Di sisi lain, tingginya pergerakan warga dinilai sebagai salah satu pemicu penyebaran Covid-19. Satuan Tugas Penanganan Covid-19 di DKI Jakarta mencatat perkantoran sebagai salah satu kluster Covid-19. Data per 28 Juli 2020 menyatakan ada 90 kluster perkantoran dan 459 kasus positif Covid-19.
Yayat mengatakan, seluruh pihak terkait harus bekerja secara sinergi guna menekan mobilitas warga, baik dinas perhubungan maupun dinas tenaga kerja. Pengawasan ketar protokol kesehatan di perkantoran dan transportasi publik pun perlu dilakukan.
”Kebijakan ganjil genap ini menyasar warga menengah ke atas, yaitu kelompok yang sangat mawas diri terhadap pandemi. Meminta mereka beralih ke transportasi umum akan terkendala. Sebab, tidak ada jaminan keamanan di transportasi publik,” ucap Yayat.

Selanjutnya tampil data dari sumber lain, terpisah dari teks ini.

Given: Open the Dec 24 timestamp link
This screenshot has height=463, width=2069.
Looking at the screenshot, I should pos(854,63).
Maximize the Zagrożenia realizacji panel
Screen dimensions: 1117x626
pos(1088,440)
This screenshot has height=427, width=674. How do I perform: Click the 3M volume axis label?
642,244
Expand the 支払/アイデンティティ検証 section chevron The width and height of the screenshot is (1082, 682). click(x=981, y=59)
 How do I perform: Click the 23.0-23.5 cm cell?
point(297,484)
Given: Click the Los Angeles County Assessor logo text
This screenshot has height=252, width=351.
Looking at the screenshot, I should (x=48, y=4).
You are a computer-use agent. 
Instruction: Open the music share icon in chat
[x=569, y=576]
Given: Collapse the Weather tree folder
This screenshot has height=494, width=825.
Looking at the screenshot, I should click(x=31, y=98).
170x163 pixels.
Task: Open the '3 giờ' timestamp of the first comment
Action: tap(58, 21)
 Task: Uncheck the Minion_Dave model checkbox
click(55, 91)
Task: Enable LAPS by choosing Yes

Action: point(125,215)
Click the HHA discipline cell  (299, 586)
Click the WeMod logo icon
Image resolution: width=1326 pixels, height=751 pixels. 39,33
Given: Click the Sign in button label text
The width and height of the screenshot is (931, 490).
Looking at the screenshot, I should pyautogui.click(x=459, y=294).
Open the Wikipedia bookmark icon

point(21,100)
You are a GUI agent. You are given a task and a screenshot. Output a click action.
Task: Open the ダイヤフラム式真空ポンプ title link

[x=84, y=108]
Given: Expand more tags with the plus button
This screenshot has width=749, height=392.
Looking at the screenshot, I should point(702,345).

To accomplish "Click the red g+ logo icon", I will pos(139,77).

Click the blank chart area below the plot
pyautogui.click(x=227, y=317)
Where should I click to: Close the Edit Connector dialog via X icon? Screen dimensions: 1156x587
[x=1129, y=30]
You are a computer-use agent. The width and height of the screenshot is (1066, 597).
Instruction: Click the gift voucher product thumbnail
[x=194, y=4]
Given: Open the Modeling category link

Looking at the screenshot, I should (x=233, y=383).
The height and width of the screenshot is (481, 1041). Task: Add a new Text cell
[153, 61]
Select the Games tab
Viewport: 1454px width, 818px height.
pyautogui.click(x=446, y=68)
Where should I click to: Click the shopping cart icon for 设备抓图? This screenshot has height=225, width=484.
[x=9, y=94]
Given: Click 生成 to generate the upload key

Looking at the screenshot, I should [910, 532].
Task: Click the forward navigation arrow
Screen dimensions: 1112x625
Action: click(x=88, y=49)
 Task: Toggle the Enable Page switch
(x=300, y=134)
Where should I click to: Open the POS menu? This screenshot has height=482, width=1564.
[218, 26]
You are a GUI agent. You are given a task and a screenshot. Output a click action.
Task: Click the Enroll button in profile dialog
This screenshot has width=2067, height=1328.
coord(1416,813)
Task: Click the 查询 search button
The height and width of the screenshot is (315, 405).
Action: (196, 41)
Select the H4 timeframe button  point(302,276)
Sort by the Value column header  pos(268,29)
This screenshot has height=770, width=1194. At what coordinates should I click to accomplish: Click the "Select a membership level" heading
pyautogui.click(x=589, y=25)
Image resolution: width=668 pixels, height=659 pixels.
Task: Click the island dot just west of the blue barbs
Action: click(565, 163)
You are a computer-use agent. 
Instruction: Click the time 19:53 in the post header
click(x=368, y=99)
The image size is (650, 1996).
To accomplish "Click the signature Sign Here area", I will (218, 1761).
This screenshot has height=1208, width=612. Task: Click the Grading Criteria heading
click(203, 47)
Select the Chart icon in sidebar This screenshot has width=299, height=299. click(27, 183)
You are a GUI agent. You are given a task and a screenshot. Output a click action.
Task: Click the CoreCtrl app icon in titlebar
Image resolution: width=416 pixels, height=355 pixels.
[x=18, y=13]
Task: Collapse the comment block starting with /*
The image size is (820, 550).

Pengamat transportasi Universitas Soegijapranata, Djoko Setijowarno, mengatakan, pemerintah dapat memaksimalkan operasi bus regional, seperti Jabodetabek Residential (JR) Connexion. Bus ini dapat memecah kepadatan pelaju Jakarta-Bodetabek yang kerap terjadi di stasiun.
”Saya mendorong agar JR Connexion disediakan di semua daerah di Bodetabek. Selain menyediakan alternatif transportasi bagi pelaju, ini adalah kesempatan pemda untuk menata ulang angkutan umum di daerahnya,” kata Djoko.
Ia menekankan pula pentingnya menerapkan protokol kesehatan di dalam transportasi umum. Bus harus diisi maksimal 50 persen dari kapasitas maksimalnya. Seluruh penumpang pun wajib mengenakan masker, disarankan mengenakan baju lengan panjang dan pelindung wajah. Jarak duduk dan berdiri pun perlu diatur agar penumpang bisa saling menjaga jarak.
Jika kapasitas bus hendak diisi 70 persen atau 100 persen, operator bus perlu menyediakan sekat antarpenumpang. Menurut Djoko, operator transportasi umum harus bisa menjamin keselamatan dan keamanan penumpang selama pandemi.
Sementara itu, Ketua Forum Warga Kota Jakarta (Fakta) Azas Tigor Nainggolan menyarankan agar Pemprov DKI mempersiapkan, mengawasi, dan meyakinkan bahwa angkutan umum benar-benar sehat. Peningkatan dan akses layanan angkutan umum pun perlu dilakukan untuk menghindari penumpukan, misalnya di halte.
”Pelaksanaan kapasitas, jadwal kerja, dan protokol kesehatan di perkantoran dan perusahaan Jakarta perlu diawasi dan ditegakkan secara benar serta konsisten,” kata Azas, yang juga mantan Ketua Dewan Transportasi Kota Jakarta.